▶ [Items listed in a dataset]
§ §

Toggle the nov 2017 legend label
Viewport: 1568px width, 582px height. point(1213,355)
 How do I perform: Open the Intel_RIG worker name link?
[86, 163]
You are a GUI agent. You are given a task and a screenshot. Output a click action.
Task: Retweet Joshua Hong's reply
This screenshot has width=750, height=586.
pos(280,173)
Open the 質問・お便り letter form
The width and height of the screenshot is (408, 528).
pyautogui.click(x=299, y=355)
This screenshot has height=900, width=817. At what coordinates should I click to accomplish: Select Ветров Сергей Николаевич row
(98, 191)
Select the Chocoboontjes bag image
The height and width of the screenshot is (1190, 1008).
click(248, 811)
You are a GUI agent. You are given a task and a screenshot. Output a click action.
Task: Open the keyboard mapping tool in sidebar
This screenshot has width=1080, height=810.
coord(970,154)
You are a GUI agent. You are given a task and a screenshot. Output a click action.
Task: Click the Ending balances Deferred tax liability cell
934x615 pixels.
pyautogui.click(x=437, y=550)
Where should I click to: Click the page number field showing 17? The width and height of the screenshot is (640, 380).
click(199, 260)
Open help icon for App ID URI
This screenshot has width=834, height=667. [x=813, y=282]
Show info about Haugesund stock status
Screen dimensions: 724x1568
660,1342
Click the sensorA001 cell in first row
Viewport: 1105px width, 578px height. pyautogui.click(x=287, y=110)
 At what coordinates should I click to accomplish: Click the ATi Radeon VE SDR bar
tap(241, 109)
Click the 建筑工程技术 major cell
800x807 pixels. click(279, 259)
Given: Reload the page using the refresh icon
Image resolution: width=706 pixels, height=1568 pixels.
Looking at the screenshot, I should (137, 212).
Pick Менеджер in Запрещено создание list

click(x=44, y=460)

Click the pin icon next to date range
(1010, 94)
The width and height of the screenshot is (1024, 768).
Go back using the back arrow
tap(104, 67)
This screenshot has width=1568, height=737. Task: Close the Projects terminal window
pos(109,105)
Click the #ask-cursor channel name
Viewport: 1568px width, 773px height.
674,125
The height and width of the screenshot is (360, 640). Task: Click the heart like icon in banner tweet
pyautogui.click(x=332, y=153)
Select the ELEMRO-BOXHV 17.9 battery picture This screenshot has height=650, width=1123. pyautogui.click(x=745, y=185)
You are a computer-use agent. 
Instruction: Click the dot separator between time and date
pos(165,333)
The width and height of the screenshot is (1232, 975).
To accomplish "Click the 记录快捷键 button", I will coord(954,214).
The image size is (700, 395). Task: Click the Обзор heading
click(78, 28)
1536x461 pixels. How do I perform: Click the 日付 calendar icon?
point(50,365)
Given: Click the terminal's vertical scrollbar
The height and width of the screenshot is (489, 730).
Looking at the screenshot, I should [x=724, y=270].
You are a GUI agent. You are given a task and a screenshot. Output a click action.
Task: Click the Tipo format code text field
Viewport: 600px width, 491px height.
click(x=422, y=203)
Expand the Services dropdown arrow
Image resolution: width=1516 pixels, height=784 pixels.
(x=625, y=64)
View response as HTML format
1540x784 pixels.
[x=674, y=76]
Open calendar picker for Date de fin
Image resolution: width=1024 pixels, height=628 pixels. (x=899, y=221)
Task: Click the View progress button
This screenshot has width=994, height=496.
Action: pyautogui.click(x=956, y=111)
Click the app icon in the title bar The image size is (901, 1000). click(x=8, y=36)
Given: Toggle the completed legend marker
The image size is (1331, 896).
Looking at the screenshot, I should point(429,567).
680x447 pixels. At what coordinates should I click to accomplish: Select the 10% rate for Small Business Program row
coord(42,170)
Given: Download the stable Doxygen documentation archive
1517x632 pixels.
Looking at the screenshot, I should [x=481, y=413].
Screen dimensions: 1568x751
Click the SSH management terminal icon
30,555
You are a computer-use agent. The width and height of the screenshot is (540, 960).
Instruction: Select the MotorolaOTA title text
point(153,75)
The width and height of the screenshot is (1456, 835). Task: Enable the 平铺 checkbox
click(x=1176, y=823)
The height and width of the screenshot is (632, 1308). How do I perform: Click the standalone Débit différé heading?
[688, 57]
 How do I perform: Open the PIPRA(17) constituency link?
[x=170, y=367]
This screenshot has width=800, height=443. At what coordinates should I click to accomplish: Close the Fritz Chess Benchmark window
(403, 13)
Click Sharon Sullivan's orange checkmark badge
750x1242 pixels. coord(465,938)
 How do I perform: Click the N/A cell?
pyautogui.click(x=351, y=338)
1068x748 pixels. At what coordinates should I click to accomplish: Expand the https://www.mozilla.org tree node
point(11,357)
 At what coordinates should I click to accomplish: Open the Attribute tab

§ §

▶ [PROBLEM DETAILS]
Would you please give all of the entries above once more, exactly as they are?

▶ [ANSWER TO THE EXERCISE]
Toggle the nov 2017 legend label
Viewport: 1568px width, 582px height. point(1213,355)
 How do I perform: Open the Intel_RIG worker name link?
[86, 163]
You are a GUI agent. You are given a task and a screenshot. Output a click action.
Task: Retweet Joshua Hong's reply
This screenshot has width=750, height=586.
pos(280,173)
Open the 質問・お便り letter form
The width and height of the screenshot is (408, 528).
pyautogui.click(x=299, y=355)
This screenshot has height=900, width=817. At what coordinates should I click to accomplish: Select Ветров Сергей Николаевич row
(98, 191)
Select the Chocoboontjes bag image
The height and width of the screenshot is (1190, 1008).
click(248, 811)
You are a GUI agent. You are given a task and a screenshot. Output a click action.
Task: Open the keyboard mapping tool in sidebar
This screenshot has width=1080, height=810.
coord(970,154)
You are a GUI agent. You are given a task and a screenshot. Output a click action.
Task: Click the Ending balances Deferred tax liability cell
934x615 pixels.
pyautogui.click(x=437, y=550)
Where should I click to: Click the page number field showing 17? The width and height of the screenshot is (640, 380).
click(199, 260)
Open help icon for App ID URI
This screenshot has width=834, height=667. [x=813, y=282]
Show info about Haugesund stock status
Screen dimensions: 724x1568
660,1342
Click the sensorA001 cell in first row
Viewport: 1105px width, 578px height. pyautogui.click(x=287, y=110)
 At what coordinates should I click to accomplish: Click the ATi Radeon VE SDR bar
tap(241, 109)
Click the 建筑工程技术 major cell
800x807 pixels. click(279, 259)
Given: Reload the page using the refresh icon
Image resolution: width=706 pixels, height=1568 pixels.
Looking at the screenshot, I should (137, 212).
Pick Менеджер in Запрещено создание list

click(x=44, y=460)

Click the pin icon next to date range
(1010, 94)
The width and height of the screenshot is (1024, 768).
Go back using the back arrow
tap(104, 67)
This screenshot has width=1568, height=737. Task: Close the Projects terminal window
pos(109,105)
Click the #ask-cursor channel name
Viewport: 1568px width, 773px height.
674,125
The height and width of the screenshot is (360, 640). Task: Click the heart like icon in banner tweet
pyautogui.click(x=332, y=153)
Select the ELEMRO-BOXHV 17.9 battery picture This screenshot has height=650, width=1123. pyautogui.click(x=745, y=185)
You are a computer-use agent. 
Instruction: Click the dot separator between time and date
pos(165,333)
The width and height of the screenshot is (1232, 975).
To accomplish "Click the 记录快捷键 button", I will coord(954,214).
The image size is (700, 395). Task: Click the Обзор heading
click(78, 28)
1536x461 pixels. How do I perform: Click the 日付 calendar icon?
point(50,365)
Given: Click the terminal's vertical scrollbar
The height and width of the screenshot is (489, 730).
Looking at the screenshot, I should [x=724, y=270].
You are a GUI agent. You are given a task and a screenshot. Output a click action.
Task: Click the Tipo format code text field
Viewport: 600px width, 491px height.
click(x=422, y=203)
Expand the Services dropdown arrow
Image resolution: width=1516 pixels, height=784 pixels.
(x=625, y=64)
View response as HTML format
1540x784 pixels.
[x=674, y=76]
Open calendar picker for Date de fin
Image resolution: width=1024 pixels, height=628 pixels. (x=899, y=221)
Task: Click the View progress button
This screenshot has width=994, height=496.
Action: pyautogui.click(x=956, y=111)
Click the app icon in the title bar The image size is (901, 1000). click(x=8, y=36)
Given: Toggle the completed legend marker
The image size is (1331, 896).
Looking at the screenshot, I should point(429,567).
680x447 pixels. At what coordinates should I click to accomplish: Select the 10% rate for Small Business Program row
coord(42,170)
Given: Download the stable Doxygen documentation archive
1517x632 pixels.
Looking at the screenshot, I should [x=481, y=413].
Screen dimensions: 1568x751
Click the SSH management terminal icon
30,555
You are a computer-use agent. The width and height of the screenshot is (540, 960).
Instruction: Select the MotorolaOTA title text
point(153,75)
The width and height of the screenshot is (1456, 835). Task: Enable the 平铺 checkbox
click(x=1176, y=823)
The height and width of the screenshot is (632, 1308). How do I perform: Click the standalone Débit différé heading?
[688, 57]
 How do I perform: Open the PIPRA(17) constituency link?
[x=170, y=367]
This screenshot has width=800, height=443. At what coordinates should I click to accomplish: Close the Fritz Chess Benchmark window
(403, 13)
Click Sharon Sullivan's orange checkmark badge
750x1242 pixels. coord(465,938)
 How do I perform: Click the N/A cell?
pyautogui.click(x=351, y=338)
1068x748 pixels. At what coordinates should I click to accomplish: Expand the https://www.mozilla.org tree node
point(11,357)
 At what coordinates should I click to accomplish: Open the Attribute tab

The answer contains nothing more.